The problem is that anyChar*
parses a List[String]
(where in this case each string is a single character), and the result of calling toString
on a list of strings is "List(...)"
, not the string you'd get by concatenating the contents. In addition, the case text =>
pattern is matching on the entire letter ~ (anyChar*)
, not just the anyChar*
part.
It's possible to address both of these issues pretty straightforwardly:
case class Model(name: String) {
override def toString : String = "[model " + name + "]"
}
import scala.util.parsing.combinator._
object ModelParser extends RegexParsers {
def model: Parser[Model] = "[model" ~> "[name" ~> name <~ "]]" ^^ (Model(_))
def name: Parser[String] = letter ~ (anyChar*) ^^ {
case first ~ rest => (first :: rest).mkString
}
def anyChar = letter | digit | "_".r | "-".r
def letter = """[a-zA-Z]""".r
def digit = """\d""".r
}
We just append the first character string to the list of the rest, and then call mkString
on the entire list, which will concatenate the contents. This works as expected:
scala> ModelParser.parseAll(ModelParser.model, "[model [name helloWorld]]")

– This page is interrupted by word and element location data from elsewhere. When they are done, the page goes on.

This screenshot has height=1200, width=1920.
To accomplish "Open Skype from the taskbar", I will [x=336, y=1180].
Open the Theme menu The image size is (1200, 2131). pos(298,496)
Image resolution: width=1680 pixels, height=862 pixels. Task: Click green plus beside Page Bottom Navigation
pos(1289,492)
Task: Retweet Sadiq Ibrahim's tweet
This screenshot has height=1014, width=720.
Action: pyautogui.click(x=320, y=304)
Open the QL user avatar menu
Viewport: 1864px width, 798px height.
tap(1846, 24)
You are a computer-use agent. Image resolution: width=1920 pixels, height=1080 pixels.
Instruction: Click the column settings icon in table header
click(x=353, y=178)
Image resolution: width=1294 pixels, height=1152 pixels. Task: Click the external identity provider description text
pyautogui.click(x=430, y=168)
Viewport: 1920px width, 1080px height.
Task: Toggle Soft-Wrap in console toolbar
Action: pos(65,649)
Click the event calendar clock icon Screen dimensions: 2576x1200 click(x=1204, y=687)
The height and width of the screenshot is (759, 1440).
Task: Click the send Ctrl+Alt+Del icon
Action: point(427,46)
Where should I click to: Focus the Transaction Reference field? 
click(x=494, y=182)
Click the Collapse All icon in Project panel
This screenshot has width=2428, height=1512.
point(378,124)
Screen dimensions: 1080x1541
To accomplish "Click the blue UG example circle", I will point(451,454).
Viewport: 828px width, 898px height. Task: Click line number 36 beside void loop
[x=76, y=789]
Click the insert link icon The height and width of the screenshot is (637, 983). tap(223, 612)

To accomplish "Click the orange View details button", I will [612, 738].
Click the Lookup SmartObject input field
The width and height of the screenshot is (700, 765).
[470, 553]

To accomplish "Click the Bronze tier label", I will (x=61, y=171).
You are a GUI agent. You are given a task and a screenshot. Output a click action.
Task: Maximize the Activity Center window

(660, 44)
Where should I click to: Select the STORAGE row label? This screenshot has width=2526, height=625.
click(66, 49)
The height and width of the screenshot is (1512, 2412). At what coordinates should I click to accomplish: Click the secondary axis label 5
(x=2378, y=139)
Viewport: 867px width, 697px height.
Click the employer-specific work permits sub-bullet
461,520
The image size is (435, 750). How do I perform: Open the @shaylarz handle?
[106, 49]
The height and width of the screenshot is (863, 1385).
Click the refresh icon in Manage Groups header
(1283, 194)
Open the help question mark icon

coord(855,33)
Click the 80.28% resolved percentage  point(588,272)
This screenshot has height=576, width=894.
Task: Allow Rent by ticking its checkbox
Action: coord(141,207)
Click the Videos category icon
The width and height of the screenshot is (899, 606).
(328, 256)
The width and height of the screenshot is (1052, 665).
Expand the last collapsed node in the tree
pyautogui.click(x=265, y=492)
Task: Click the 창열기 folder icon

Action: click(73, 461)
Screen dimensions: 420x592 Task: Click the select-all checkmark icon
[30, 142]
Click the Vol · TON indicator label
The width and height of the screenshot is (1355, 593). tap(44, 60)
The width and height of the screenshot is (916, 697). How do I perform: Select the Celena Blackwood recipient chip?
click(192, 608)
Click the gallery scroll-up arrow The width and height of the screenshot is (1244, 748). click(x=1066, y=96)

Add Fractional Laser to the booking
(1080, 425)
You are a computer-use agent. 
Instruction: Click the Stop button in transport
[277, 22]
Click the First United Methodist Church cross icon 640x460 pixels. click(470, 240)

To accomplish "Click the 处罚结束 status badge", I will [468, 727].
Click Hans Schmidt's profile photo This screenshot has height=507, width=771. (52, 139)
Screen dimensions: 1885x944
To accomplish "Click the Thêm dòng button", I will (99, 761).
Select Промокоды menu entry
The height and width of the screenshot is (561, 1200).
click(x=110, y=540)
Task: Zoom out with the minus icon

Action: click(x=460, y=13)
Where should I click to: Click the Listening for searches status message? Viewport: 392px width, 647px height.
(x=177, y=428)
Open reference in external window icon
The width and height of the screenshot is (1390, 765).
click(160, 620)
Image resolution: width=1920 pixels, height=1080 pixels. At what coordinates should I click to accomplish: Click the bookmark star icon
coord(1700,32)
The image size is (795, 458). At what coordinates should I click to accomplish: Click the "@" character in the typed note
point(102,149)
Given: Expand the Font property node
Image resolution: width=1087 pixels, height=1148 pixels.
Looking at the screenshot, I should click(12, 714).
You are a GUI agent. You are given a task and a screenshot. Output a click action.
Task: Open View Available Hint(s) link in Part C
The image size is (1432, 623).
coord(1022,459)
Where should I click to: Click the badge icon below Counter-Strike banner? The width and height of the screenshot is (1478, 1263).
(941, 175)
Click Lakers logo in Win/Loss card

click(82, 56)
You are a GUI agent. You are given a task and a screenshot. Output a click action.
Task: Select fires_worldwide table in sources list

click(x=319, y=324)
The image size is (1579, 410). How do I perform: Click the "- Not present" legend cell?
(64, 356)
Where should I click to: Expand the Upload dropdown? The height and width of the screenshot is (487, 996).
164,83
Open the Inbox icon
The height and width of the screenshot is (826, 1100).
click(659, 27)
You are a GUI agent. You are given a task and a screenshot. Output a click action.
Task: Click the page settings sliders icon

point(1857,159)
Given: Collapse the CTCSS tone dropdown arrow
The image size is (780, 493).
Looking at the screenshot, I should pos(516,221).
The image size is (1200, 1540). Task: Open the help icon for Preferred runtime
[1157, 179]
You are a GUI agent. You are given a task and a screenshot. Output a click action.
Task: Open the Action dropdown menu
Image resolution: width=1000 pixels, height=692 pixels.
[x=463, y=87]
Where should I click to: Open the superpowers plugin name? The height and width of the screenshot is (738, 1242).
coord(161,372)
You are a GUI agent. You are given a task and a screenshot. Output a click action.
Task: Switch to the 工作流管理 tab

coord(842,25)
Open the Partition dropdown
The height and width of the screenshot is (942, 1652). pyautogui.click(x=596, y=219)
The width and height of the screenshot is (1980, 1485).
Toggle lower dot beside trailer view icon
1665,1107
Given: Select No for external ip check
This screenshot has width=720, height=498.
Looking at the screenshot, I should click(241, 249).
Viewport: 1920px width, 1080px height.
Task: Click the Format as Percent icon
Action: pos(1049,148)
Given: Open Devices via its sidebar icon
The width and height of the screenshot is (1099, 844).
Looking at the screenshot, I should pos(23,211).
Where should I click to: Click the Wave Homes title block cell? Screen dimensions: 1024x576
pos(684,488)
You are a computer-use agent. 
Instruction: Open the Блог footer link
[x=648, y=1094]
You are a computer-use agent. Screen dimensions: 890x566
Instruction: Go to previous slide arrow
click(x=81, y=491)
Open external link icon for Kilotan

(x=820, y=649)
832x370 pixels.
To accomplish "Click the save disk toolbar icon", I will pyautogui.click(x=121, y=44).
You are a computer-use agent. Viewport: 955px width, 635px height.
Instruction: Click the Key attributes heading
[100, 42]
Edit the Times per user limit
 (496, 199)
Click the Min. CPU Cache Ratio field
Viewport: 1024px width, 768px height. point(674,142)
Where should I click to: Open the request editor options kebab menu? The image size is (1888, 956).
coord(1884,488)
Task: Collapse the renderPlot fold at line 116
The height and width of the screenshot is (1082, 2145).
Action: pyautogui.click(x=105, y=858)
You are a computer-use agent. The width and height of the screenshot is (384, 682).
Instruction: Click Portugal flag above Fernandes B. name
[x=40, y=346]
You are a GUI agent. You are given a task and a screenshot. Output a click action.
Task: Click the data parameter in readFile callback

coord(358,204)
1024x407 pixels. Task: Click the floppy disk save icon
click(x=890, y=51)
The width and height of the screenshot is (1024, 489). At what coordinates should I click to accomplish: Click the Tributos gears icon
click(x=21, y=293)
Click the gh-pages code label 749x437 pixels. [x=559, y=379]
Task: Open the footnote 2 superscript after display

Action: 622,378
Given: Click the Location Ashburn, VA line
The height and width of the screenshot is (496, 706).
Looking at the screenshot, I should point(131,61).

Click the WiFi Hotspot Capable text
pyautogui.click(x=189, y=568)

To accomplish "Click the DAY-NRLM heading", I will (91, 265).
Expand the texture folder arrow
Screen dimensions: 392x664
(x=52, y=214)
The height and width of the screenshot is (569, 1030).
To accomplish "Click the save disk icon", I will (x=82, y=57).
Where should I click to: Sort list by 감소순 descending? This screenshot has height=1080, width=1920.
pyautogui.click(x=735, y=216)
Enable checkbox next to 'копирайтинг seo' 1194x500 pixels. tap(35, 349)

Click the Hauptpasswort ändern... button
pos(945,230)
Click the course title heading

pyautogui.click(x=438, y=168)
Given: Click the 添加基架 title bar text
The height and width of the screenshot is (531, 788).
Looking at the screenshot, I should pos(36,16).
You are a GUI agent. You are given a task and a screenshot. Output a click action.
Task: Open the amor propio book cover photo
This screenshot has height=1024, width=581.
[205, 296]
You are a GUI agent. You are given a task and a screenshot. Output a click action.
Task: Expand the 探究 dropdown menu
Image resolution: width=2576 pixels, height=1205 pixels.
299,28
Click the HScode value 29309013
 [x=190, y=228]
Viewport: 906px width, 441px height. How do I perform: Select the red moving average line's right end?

res0: ModelParser.ParseResult[Model] = [1.26] parsed: [model helloWorld]
As you note, it would be possible (and possibly clearer and more performant) to let the regular expressions do more of the work:
object ModelParser extends RegexParsers {
def model: Parser[Model] = "[model" ~> "[name" ~> name <~ "]]" ^^ (Model(_))
def name: Parser[String] = """[a-zA-Z\d_-]+""".r
}
This example also illustrates the way that the parsing combinator library uses implicit conversions to cut down on some of the verbosity of writing parsers. As you say, def hello = "hello"
defines a string, and "[a-zA-Z]+".r
defines a Regex
(via the r
method on StringOps
), but either can be used as a parser because RegexParsers
defines implicit conversions from String
(this one's named literal
) and Regex
(regex
) to Parser[String]
.